Research indicates that aerobic exercise does not support muscle strength or mass as we age. Progressive strength training is the key to improved gait, balance, strength and bone density. Older adults can also reduce their chances of developing osteo and rheumatoid arthritis through strength training.

But what about safety? "Inactivity is more dangerous than activity," says Nelson. Strength training improves function in the elderly, allowing them to pick up an item from the floor or put a book on a high shelf with greater ease. And as they grow stronger, their fear of falling subsides. With 60% of emergency room visits related to falling, seniors can benefit greatly from the improved balance and confidence that strength training provides. Adds Nelson, "Frailty is not a contraindication for high intensity strength training."

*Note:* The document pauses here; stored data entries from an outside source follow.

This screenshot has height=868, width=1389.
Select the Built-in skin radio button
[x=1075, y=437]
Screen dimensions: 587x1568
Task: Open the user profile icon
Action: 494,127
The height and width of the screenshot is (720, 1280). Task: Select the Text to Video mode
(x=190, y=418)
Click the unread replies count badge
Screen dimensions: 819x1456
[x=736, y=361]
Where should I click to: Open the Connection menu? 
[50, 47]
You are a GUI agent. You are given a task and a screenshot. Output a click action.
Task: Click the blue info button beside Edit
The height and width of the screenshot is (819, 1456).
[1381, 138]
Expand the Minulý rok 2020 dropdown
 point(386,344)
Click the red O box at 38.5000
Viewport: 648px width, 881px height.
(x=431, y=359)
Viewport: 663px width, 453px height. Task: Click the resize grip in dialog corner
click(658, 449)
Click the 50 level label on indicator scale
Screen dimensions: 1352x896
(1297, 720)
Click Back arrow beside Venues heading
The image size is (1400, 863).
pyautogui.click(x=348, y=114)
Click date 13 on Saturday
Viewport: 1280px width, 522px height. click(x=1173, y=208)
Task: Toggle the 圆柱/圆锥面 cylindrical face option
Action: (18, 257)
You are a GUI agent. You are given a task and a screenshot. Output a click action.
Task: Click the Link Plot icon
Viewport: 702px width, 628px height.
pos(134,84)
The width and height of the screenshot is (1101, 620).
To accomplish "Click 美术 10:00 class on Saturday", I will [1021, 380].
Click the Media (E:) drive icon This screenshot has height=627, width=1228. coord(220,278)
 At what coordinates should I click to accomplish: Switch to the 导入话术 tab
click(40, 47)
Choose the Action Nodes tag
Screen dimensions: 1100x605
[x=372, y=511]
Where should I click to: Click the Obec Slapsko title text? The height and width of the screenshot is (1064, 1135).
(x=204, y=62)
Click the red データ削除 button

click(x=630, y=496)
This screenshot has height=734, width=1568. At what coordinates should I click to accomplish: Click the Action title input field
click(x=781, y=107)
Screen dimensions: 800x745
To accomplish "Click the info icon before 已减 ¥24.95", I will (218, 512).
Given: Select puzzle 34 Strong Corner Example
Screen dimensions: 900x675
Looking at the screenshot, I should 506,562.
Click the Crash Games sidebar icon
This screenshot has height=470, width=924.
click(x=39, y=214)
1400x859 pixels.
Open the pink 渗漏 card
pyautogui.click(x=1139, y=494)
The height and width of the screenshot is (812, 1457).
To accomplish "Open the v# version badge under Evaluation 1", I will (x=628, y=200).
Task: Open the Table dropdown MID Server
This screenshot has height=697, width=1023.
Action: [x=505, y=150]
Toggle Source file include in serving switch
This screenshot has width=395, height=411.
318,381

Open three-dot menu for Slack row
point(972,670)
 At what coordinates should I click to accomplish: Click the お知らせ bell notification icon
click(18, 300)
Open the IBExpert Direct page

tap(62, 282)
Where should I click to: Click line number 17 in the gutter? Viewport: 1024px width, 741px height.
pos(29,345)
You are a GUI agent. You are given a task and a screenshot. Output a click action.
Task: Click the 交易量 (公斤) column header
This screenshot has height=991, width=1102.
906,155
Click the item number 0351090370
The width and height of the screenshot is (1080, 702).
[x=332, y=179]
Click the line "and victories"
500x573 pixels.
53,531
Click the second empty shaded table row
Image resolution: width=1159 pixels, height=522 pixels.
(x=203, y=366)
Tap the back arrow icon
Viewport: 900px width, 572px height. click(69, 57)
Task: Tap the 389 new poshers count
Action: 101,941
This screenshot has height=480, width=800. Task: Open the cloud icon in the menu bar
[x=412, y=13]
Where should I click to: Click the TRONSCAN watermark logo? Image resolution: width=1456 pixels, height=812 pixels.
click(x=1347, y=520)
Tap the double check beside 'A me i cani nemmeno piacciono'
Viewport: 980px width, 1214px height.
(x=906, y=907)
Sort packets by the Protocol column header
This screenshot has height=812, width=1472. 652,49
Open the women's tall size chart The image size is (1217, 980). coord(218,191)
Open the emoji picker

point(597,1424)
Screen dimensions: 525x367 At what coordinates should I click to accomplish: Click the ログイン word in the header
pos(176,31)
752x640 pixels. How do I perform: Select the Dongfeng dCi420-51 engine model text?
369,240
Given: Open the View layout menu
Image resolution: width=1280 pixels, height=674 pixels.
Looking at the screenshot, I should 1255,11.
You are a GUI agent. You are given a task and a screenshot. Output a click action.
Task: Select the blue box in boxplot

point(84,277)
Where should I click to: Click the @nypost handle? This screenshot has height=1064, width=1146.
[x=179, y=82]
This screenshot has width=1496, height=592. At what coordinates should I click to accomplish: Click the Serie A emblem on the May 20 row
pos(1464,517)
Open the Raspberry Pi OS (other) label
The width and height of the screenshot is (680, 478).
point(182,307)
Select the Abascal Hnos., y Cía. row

Here are a few tips on working with mature exercisers, from Mark Goldstein's "Experience of Aging" workshop. Mature consumers:

  • Value quality and convenience over cost.
  • Appreciate generationally appropriate communication.
  • Like to be acknowledged for their life experience.
  • Like to feel membership with a community.
  • Want consistency between what you promise and what they get.
  • Seek safety, honest facts and information.
  • Like interaction and are relationship-driven.

Older adults aren't afraid of dying, they're afraid of losing their independence. Says Dr. Karl Knopf, author and coordinator of Foothill College's Adaptive Physical Education and Older Adult program, "Everything that gets worse with age gets better with exercise. The fountain of youth is in your health club."